D as hat prima geklappt: In Thüringen ist die Linken-Abgeordnete Birgit Keller am Dienstag zur Landtagspräsidentin gewählt worden. Sie erhielt auf Anhieb die absolute Mehrheit – und zehn Stimmen, die nicht von der geschäftsführenden Koalition aus Linken, Grünen und SPD stammen können, sondern sehr wahrscheinlich von CDU- und FDP-Abgeordneten.
Das Worst-Case-Szenario, dass eine erstarkte AfD die erste Landtagssitzung nutzen könnte, um zu demonstrieren, dass Mehrheiten auch mit ihr möglich sind, ist nicht eingetreten.
Eine rot-rot-grüne Minderheitsregierung in Thüringen ist jetzt wahrscheinlicher geworden. Doch CDU und FDP schließen eine Zusammenarbeit mit der Linken weiterhin aus. Das bedeutet, dass die Koalition mit SPD und Grünen, die allen drei Partner:innen weiterhin als Wunschbündnis gilt, der aber vier Stimmen zur absoluten Mehrheit fehlen, in jeder einzelnen Sachfrage auf die Opposition zugehen muss.
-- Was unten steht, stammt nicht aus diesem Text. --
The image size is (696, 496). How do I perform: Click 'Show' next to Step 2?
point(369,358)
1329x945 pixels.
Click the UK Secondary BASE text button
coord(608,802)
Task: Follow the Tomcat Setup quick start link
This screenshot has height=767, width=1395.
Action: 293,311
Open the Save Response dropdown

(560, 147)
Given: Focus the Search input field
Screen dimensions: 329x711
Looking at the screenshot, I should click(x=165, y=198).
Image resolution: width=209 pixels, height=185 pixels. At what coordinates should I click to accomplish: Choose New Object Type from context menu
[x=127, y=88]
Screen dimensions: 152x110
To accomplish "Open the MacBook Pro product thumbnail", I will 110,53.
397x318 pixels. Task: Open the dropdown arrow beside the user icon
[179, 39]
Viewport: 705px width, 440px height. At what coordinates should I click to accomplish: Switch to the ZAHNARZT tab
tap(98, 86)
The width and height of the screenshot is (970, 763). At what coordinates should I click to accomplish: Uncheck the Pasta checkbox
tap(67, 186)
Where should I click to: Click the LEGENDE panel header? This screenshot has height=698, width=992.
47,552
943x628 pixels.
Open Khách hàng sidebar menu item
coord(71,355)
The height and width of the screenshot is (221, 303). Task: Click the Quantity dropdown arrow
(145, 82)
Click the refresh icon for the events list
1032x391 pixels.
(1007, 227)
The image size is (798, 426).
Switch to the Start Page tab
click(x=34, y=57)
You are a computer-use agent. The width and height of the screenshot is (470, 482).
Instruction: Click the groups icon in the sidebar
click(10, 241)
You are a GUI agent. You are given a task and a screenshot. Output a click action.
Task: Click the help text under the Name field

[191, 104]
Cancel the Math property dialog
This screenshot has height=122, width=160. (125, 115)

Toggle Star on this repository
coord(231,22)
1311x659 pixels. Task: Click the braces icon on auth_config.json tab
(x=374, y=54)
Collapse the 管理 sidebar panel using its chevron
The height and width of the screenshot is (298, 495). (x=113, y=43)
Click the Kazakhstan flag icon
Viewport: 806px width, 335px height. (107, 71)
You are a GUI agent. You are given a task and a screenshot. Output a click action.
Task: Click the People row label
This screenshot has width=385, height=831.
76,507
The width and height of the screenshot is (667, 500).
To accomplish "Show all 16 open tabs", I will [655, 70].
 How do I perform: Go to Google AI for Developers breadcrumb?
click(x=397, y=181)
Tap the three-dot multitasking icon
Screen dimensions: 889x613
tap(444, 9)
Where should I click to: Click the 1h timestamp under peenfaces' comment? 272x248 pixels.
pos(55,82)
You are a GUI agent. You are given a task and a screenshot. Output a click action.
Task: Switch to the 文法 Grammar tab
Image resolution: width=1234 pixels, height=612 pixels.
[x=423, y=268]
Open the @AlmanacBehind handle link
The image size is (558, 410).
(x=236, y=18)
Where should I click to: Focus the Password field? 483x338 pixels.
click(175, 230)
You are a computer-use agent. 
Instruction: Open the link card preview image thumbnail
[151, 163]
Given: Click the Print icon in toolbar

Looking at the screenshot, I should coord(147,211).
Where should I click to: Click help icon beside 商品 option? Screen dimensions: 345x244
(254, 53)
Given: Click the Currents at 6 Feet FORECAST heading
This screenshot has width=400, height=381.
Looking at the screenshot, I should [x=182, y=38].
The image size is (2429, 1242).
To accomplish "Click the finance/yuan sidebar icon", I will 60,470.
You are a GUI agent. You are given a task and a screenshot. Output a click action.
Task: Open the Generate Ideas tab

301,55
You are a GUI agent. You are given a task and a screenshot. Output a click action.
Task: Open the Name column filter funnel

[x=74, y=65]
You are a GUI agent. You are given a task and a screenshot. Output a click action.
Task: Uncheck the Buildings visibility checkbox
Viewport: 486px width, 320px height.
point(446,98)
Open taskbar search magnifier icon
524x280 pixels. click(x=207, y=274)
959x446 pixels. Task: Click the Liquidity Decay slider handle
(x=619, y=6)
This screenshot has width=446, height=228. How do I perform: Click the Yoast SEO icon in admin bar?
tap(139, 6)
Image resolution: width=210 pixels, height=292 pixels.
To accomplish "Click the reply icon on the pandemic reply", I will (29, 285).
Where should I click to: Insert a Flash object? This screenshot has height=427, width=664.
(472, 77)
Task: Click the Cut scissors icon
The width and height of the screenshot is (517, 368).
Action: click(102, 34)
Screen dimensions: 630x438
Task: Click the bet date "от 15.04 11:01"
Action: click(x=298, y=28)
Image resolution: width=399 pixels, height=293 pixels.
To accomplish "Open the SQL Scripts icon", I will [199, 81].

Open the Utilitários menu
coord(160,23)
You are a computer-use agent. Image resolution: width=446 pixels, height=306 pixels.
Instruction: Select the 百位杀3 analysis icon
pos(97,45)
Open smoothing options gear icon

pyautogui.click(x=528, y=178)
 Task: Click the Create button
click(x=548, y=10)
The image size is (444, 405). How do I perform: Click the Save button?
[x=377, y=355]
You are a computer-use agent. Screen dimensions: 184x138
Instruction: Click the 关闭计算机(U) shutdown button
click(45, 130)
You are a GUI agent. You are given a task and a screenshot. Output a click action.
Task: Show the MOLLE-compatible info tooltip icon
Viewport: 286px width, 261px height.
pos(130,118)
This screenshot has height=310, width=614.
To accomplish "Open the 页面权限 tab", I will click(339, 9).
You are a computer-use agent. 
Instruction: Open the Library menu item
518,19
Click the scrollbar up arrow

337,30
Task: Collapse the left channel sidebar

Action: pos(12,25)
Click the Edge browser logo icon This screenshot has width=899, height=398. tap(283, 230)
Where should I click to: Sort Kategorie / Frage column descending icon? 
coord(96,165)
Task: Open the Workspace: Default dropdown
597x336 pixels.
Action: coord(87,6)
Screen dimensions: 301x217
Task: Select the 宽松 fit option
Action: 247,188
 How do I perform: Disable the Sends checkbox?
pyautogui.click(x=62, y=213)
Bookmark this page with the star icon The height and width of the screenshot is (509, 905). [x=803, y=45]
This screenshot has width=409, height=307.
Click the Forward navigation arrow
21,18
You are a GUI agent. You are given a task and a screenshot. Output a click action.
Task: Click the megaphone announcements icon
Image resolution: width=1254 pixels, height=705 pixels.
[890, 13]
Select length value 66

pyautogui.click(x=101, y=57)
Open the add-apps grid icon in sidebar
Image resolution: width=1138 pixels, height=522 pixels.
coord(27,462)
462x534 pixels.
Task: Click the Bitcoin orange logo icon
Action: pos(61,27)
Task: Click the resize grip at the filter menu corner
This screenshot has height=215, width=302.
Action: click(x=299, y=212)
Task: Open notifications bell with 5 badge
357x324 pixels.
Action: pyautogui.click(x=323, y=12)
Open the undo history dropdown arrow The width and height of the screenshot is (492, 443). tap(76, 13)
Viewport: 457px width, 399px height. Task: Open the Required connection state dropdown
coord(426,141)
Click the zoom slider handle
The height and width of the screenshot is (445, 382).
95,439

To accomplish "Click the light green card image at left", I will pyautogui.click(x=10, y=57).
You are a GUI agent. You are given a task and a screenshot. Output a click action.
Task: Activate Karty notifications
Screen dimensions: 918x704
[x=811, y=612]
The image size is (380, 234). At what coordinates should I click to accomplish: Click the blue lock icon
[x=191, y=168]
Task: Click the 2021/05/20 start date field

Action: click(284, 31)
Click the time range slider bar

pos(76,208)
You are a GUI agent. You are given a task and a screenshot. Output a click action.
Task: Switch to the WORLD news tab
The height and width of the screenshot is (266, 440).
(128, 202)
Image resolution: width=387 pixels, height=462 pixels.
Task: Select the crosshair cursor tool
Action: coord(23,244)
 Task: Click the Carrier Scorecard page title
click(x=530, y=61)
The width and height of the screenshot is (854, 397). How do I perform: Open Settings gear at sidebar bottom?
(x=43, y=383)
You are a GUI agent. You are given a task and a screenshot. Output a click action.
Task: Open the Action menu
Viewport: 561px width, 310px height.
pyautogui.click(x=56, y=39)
Ob es um den Haushalt, die Einstellung von Lehrer:innen oder die Versickerung von Niederschlagswasser geht: All das soll künftig auf offener Bühne, im Parlament ausgehandelt werden. Denn Vorabsprachen lehnen sowohl CDU als auch FDP ab. So dämlich die Argumente dafür sein mögen, für das Parlament ist das eine Stärkung: Die Stimme der einzelnen Abgeordneten gewinnt an Gewicht.
Die Gefahren sind dennoch offensichtlich. Angesichts einer labilen CDU in der Selbstfindung mit deutlichem Rechtsdrall und einem angezählten Vorsitzenden kann es die AfD jederzeit auf eine Kraftprobe ankommen lassen. Was wohl passiert, wenn sie Gesetzentwürfe einbringt, die den Ausbau der Windkraft stoppen oder die Abschiebung von Asylbewerbern beschleunigen sollen? Dann würden sich Linke, Grüne und SPD ihrer Minderheitsposition wohl schmerzlich bewusst.
Die nächste Bewährungsprobe für das Parlament steht im Februar an. Dann will sich der Linke Bodo Ramelow wieder zum Ministerpräsidenten wählen lassen. Mal sehen, ob es für eine demokratische Mehrheit reicht.